### PROVIDED TEXT

By: Totmeninov, E.M.; Rostov, V.V.; Korovin, S.D.;

2002 / IEEE / 0-7803-7256-5


This item was taken from the IEEE Conference ' Studies of relativistic backward wave oscillator with low magnetic field ' Summary form only given. The one of applications of the relativistic Backward Wave Oscillator (BWO) is its use as a source of high power pulsed microwaves for nanosecond radiolocation To realise of 10 GHz high-power nanosecond radar, superconductive magnets were employed. Strong axial magnetic field (3 T) produced by the magnets provided the formation of a thin-wall tubular electron beam with low transverse velocities and its transportation through a slow-wave structure (SWS). The application of strong magnetic fields is inspired by the fact that the BWO efficiency tends to decrease, as the field value becomes lower. Two effects cause this. The first is due to cyclotron resonant interaction between the electrons and backward electromagnetic wave, so as a result the wave power is converted into transverse oscillations of electrons (resonant field is about 1.3 T for 500 keV electron energy and 10 GHz frequency). The second is determined by the deficiently high quality of the electron beam produced in the coaxial magnetically insulated vacuum diode with cold emission cathode. The level of 0.5-0.7 T was of primary concern because the permanent magnets in this case are real. The interest in improving the BWO efficiency in a low magnetic field were connected with idea of increasing the diameters of the SWS and cathode. This allows a reduction in the transverse electric fields both near the cathode and inside the SWS which makes the transverse interaction less important. However, for an oversized SWS the mode selection should be provided.

######

SHORT EXERCISE A: Translate this sentence from the abstract on the relativistic backward wave oscillator into French: "However, for an oversized SWS the mode selection should be provided."

### EXTRACTED RECORDS

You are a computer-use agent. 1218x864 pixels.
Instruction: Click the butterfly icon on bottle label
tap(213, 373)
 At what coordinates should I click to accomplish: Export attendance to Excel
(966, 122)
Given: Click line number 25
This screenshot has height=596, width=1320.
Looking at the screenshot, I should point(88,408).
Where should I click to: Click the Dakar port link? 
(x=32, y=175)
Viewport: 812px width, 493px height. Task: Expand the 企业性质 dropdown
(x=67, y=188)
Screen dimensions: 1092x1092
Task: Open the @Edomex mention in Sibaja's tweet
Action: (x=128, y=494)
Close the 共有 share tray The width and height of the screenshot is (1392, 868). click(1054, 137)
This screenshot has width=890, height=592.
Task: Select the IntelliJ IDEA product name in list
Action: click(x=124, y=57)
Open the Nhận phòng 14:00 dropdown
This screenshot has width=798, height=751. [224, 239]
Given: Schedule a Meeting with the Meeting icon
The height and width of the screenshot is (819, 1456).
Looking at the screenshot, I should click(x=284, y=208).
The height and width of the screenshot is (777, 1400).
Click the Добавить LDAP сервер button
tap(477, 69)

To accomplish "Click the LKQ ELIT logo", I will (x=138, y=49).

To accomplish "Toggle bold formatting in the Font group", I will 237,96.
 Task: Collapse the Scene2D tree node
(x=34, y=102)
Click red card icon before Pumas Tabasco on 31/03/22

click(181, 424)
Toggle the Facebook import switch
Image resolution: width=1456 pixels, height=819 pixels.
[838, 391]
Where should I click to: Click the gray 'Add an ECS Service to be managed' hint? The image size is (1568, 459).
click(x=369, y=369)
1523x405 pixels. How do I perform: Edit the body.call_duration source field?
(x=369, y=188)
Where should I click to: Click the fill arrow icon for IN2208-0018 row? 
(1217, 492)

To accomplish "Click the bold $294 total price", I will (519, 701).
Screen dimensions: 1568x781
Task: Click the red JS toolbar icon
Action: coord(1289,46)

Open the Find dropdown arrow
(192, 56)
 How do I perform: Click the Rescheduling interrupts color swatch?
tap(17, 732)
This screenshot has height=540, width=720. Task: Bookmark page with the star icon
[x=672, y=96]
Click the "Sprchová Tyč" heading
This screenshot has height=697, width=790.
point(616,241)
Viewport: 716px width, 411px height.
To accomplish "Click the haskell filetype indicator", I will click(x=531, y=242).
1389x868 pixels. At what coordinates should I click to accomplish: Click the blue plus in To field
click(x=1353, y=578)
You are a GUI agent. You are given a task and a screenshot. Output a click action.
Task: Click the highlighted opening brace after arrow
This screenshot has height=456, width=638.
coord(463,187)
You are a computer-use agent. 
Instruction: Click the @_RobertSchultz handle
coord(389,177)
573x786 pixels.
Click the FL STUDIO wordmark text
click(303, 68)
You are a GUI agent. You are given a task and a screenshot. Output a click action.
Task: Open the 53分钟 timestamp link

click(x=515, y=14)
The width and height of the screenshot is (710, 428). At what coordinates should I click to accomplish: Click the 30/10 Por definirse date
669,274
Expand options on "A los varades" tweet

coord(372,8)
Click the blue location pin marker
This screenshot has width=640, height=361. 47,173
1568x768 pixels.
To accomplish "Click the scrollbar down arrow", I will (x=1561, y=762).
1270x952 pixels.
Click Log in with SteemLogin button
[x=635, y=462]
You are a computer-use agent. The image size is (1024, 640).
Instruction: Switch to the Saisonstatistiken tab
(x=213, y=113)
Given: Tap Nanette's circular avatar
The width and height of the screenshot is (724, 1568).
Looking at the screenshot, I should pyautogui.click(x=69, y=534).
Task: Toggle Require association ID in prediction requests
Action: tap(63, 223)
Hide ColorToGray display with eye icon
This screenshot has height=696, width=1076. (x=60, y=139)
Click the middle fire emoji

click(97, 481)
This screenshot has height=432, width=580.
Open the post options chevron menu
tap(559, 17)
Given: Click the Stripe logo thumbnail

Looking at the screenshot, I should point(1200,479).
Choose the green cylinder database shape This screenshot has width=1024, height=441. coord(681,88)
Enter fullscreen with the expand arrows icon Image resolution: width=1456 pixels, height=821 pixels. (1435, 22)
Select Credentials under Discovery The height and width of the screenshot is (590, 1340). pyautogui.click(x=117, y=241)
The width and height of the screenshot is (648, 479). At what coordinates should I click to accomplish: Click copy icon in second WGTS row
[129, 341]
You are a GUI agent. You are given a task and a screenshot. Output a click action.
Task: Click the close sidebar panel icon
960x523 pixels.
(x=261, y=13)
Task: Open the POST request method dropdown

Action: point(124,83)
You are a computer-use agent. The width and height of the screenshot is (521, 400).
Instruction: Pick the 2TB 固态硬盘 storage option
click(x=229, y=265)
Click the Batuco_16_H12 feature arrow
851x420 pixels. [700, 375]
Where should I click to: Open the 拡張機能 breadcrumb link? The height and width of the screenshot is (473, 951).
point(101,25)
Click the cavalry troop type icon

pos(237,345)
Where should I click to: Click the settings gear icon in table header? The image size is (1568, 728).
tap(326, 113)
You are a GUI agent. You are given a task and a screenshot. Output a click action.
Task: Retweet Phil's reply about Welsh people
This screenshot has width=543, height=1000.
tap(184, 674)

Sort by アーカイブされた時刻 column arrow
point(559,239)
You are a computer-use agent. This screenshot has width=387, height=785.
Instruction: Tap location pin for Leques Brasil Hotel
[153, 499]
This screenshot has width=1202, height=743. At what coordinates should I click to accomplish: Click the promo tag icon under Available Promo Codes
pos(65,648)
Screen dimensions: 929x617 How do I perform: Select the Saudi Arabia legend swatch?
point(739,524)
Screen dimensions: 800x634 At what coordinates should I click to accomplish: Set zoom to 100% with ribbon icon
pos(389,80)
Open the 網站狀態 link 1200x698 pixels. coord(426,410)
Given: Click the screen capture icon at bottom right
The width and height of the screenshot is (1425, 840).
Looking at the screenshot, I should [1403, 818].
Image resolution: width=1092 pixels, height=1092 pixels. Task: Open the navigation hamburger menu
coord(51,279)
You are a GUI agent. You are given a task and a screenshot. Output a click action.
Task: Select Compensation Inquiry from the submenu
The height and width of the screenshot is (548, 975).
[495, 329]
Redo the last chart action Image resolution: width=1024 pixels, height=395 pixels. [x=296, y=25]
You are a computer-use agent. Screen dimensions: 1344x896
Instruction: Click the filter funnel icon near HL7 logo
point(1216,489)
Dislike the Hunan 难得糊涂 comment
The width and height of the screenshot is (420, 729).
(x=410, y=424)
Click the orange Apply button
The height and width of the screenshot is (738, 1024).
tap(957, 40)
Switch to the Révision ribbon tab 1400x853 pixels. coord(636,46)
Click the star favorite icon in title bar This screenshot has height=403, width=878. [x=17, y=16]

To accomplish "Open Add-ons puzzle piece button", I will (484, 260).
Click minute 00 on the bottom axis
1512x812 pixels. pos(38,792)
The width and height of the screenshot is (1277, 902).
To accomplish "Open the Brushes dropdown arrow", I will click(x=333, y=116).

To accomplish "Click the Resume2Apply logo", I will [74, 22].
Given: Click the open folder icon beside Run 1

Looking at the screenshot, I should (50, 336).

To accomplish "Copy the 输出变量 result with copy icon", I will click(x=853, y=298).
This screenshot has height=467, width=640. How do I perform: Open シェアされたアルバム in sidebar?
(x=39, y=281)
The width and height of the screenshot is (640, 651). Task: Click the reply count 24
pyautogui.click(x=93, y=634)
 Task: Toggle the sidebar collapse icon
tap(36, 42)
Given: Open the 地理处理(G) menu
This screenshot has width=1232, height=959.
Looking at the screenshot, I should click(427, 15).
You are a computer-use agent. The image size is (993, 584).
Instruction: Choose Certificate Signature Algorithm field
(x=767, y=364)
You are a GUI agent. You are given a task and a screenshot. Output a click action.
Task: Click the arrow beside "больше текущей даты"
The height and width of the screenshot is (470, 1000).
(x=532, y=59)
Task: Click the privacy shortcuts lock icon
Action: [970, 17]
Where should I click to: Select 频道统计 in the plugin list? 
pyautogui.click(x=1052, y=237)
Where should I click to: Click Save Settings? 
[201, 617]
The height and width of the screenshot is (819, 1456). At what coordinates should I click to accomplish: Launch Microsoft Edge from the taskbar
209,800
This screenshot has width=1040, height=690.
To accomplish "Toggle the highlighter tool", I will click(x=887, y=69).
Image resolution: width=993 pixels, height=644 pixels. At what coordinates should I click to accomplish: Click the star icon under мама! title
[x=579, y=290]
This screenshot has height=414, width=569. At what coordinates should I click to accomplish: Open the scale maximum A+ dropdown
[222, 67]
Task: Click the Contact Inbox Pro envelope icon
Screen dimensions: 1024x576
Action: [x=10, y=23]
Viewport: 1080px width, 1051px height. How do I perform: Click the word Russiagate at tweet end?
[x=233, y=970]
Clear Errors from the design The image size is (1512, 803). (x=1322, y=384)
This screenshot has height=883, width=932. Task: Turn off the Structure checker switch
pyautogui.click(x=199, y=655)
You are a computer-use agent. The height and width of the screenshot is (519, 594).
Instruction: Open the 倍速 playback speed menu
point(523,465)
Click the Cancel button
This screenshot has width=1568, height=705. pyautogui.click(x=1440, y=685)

######

SHORT EXERCISE B: Output the records from the line with "You are a computer-use agent. This" up to and including the line with "(x=39, y=281)" as a Markdown table with the columns Row and Line. Number each line in Row and omit blank lines.

WRITTEN ANSWER A: Toutefois, pour une SWS surdimensionnée, la sélection des modes doit être assurée.

WRITTEN ANSWER B:
| Row | Line |
|---|---|
| 1 | You are a computer-use agent. This screenshot has width=387, height=785. |
| 2 | Instruction: Tap location pin for Leques Brasil Hotel |
| 3 | [153, 499] |
| 4 | This screenshot has width=1202, height=743. At what coordinates should I click to accomplish: Click the promo tag icon under Available Promo Codes |
| 5 | pos(65,648) |
| 6 | Screen dimensions: 929x617 How do I perform: Select the Saudi Arabia legend swatch? |
| 7 | point(739,524) |
| 8 | Screen dimensions: 800x634 At what coordinates should I click to accomplish: Set zoom to 100% with ribbon icon |
| 9 | pos(389,80) |
| 10 | Open the 網站狀態 link 1200x698 pixels. coord(426,410) |
| 11 | Given: Click the screen capture icon at bottom right |
| 12 | The width and height of the screenshot is (1425, 840). |
| 13 | Looking at the screenshot, I should [1403, 818]. |
| 14 | Image resolution: width=1092 pixels, height=1092 pixels. Task: Open the navigation hamburger menu |
| 15 | coord(51,279) |
| 16 | You are a GUI agent. You are given a task and a screenshot. Output a click action. |
| 17 | Task: Select Compensation Inquiry from the submenu |
| 18 | The height and width of the screenshot is (548, 975). |
| 19 | [495, 329] |
| 20 | Redo the last chart action Image resolution: width=1024 pixels, height=395 pixels. [x=296, y=25] |
| 21 | You are a computer-use agent. Screen dimensions: 1344x896 |
| 22 | Instruction: Click the filter funnel icon near HL7 logo |
| 23 | point(1216,489) |
| 24 | Dislike the Hunan 难得糊涂 comment |
| 25 | The width and height of the screenshot is (420, 729). |
| 26 | (x=410, y=424) |
| 27 | Click the orange Apply button |
| 28 | The height and width of the screenshot is (738, 1024). |
| 29 | tap(957, 40) |
| 30 | Switch to the Révision ribbon tab 1400x853 pixels. coord(636,46) |
| 31 | Click the star favorite icon in title bar This screenshot has height=403, width=878. [x=17, y=16] |
| 32 | To accomplish "Open Add-ons puzzle piece button", I will (484, 260). |
| 33 | Click minute 00 on the bottom axis |
| 34 | 1512x812 pixels. pos(38,792) |
| 35 | The width and height of the screenshot is (1277, 902). |
| 36 | To accomplish "Open the Brushes dropdown arrow", I will click(x=333, y=116). |
| 37 | To accomplish "Click the Resume2Apply logo", I will [74, 22]. |
| 38 | Given: Click the open folder icon beside Run 1 |
| 39 | Looking at the screenshot, I should (50, 336). |
| 40 | To accomplish "Copy the 输出变量 result with copy icon", I will click(x=853, y=298). |
| 41 | This screenshot has height=467, width=640. How do I perform: Open シェアされたアルバム in sidebar? |
| 42 | (x=39, y=281) |